There's quite some things to consider given your personal situation but if you're looking for a connection to be with someone that's a good thing. If you search for someone just to aid you in your rehabilitation it can be harmful as well to both. I do have to stress that I don't have any experience in this and I'm just sharing my thoughts. I think simply writing out these thoughts of yours has already been helpful and it's good that you're actively finding motivation and reasons.
Keep it up! You're doing well 
Thank you Sanders,
I was a bit to horny last night. I guess the positive thing about it was that I wasn't drawn to P but to having real sex. But it's still not good. Yep! What you're saying makes perfect sense. I deleted my tinder profile just now. It was just about me using people as objects again. It was never about finding a real relationship. I was lying to myself.

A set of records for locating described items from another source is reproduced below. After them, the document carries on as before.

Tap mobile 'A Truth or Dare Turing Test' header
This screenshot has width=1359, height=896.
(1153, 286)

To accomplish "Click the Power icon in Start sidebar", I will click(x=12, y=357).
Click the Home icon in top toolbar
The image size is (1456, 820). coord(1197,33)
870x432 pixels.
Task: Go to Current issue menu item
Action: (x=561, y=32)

This experience helped me a bit though because it redirected my horniness away from using P in the moment and the fact that a lot of people liked my tinder-profile gave me some confidence in myself. It was the right thing for me to remove it though. Thanks for helping me realizing it.
It is a problematic situation that I'm now in. I have such a high sexual energy in me now that I can't see things straight. It makes me, in horny moments, start to see people as objects and that makes it hard for me to find a genuine relationship that isn't focused on sex.

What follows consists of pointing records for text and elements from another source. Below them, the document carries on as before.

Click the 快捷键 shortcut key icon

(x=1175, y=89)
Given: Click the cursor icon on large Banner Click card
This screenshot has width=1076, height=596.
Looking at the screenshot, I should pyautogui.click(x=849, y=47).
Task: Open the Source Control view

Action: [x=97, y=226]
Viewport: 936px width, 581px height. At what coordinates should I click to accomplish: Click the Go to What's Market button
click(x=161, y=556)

I have been in this situation before: On my second streak, I went 145 days on hard mode. At day 145 I felt like I had become so focused on sex that people had turned into objects for me again but this time without the influence of P. What I did then was to M to release sexual energy (It was also just an excuse I told myself so I could feel good in the moment). The sensation was very unsatisfactory. I thought that it would be a powerful experience after all that time but it wasn't. Directly after that I stopped having that ultra high sexual energy and I started to see things straight again. Still I wished that I hadn't done it. It put my mind in a low and uncomfortable state. I had been thinking about meeting a stranger then but after my M session I couldn't understand how the heck I had been thinking. It looked like I had done the right thing but then I had the chaser-effect. I kept M:ing for three days and then I had a full on relapse and began a month where I binged to P every day. I didn't get past 10 days after that for almost two years.

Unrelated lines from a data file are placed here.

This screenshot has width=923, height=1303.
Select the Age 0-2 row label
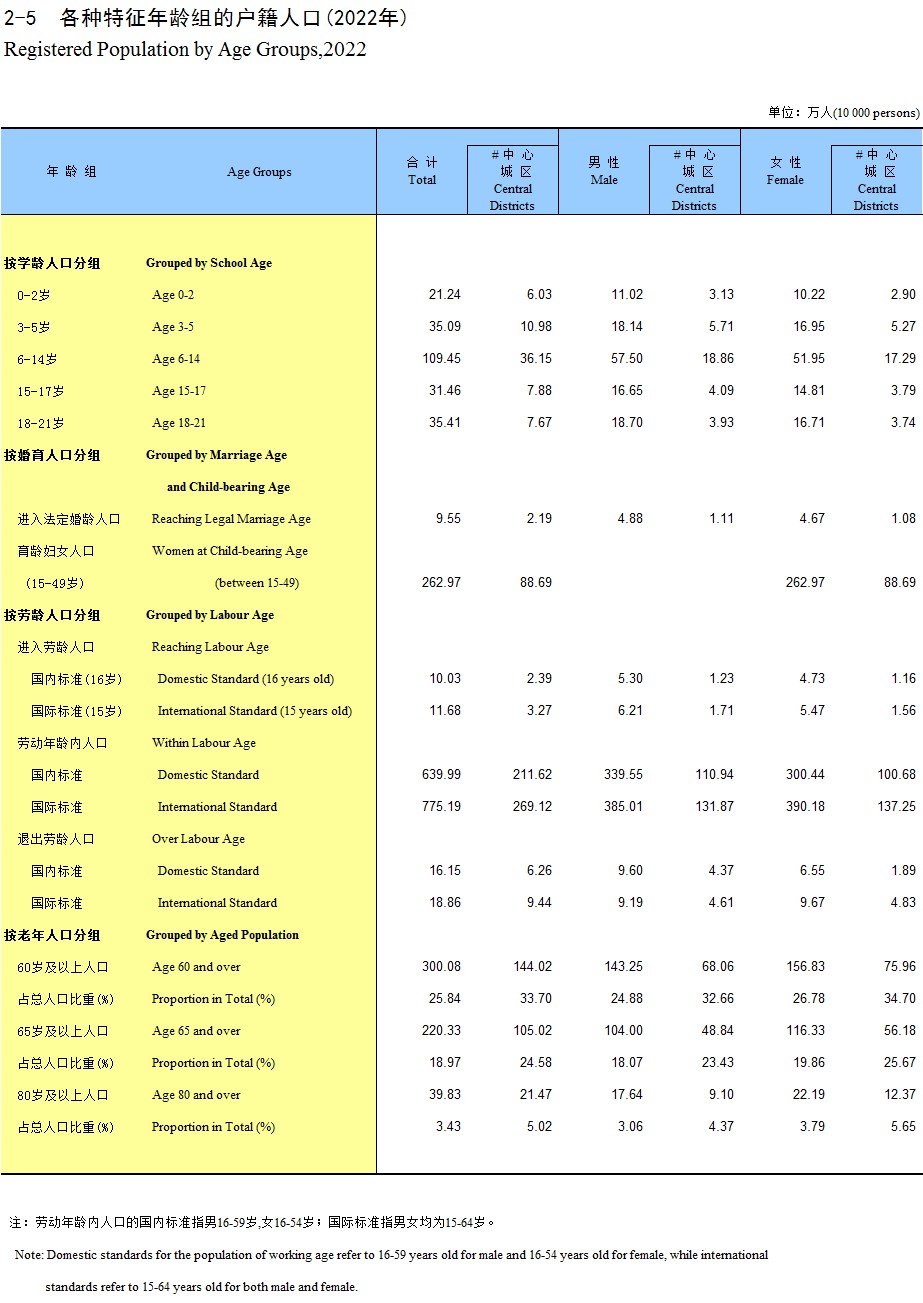coord(173,295)
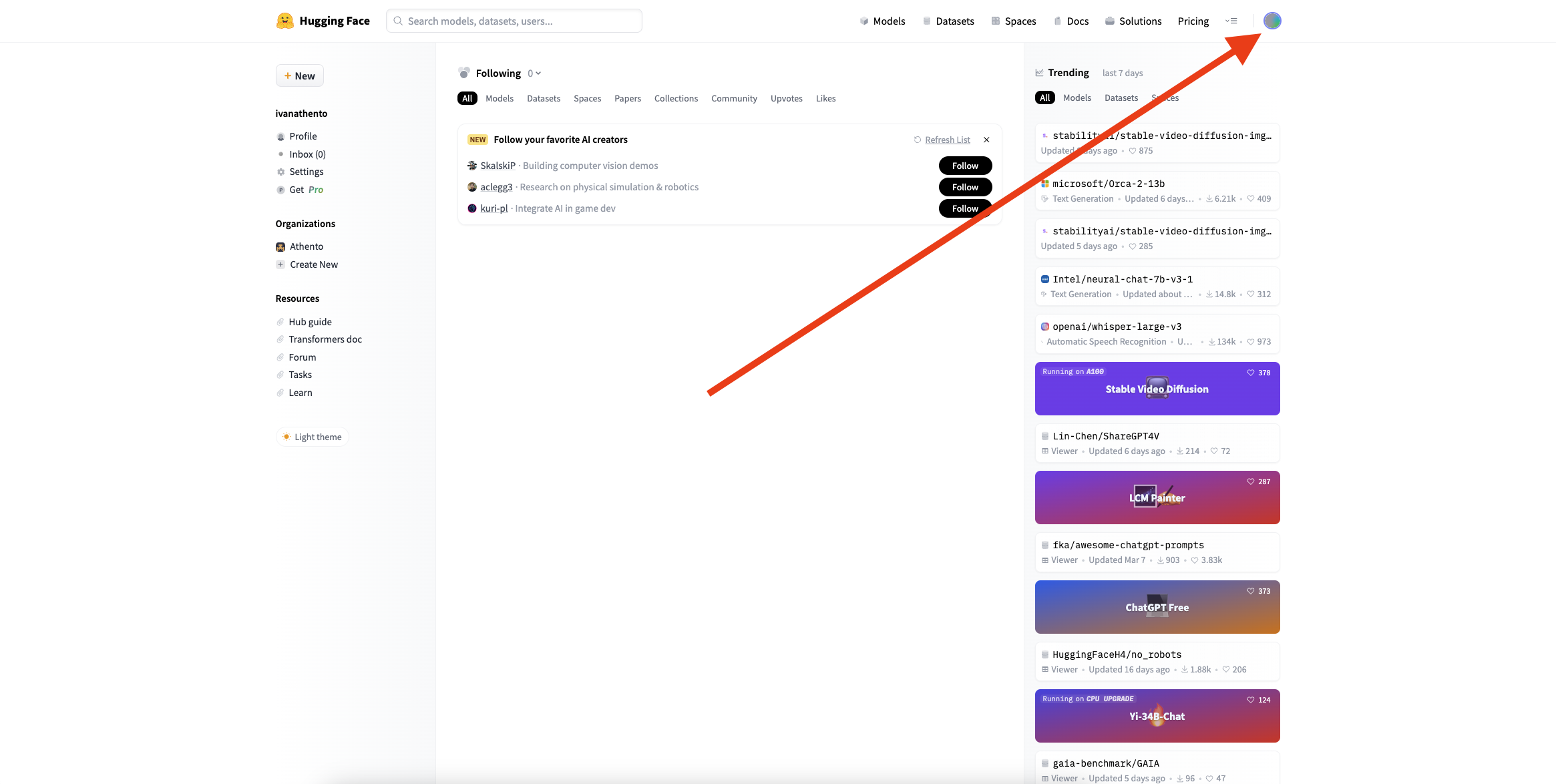This screenshot has height=784, width=1556.
Task: Dismiss the Follow creators suggestion box
Action: point(986,140)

I wouldn't dare to try M:ing away my sexual energy again because it could lead to a relapse just like before. I need to do some research on how to handle my sexual energy. Maybe there is some yoga or something. I will also try to focus on other things. Developing in other ways. I will try to avoid thinking about sex and cure my loneliness with my friends instead.
Another factor that made me go to a body contact site is that I, in my horniness, suddenly have become bi-curious and I have been thinking about being used by a man. The thought have excited me. I don't think that I really want this because I'm ordinarily not attracted to men physically and when I stop being horny I find the thought to be a bit off-putting for me. I know that If I M:ed now I would suddenly lose the interest for this but as I said I'm not ready to do that. Could this be the influence of P? In the past I have escalated to that sort of material but I'm pretty sure that it isn't my natural state. Maybe it's natural to be curious but I think that It would go against the way of not objectifying people. I'm glad that I have come to my senses now even though I feel like a leaf blowing in the wind.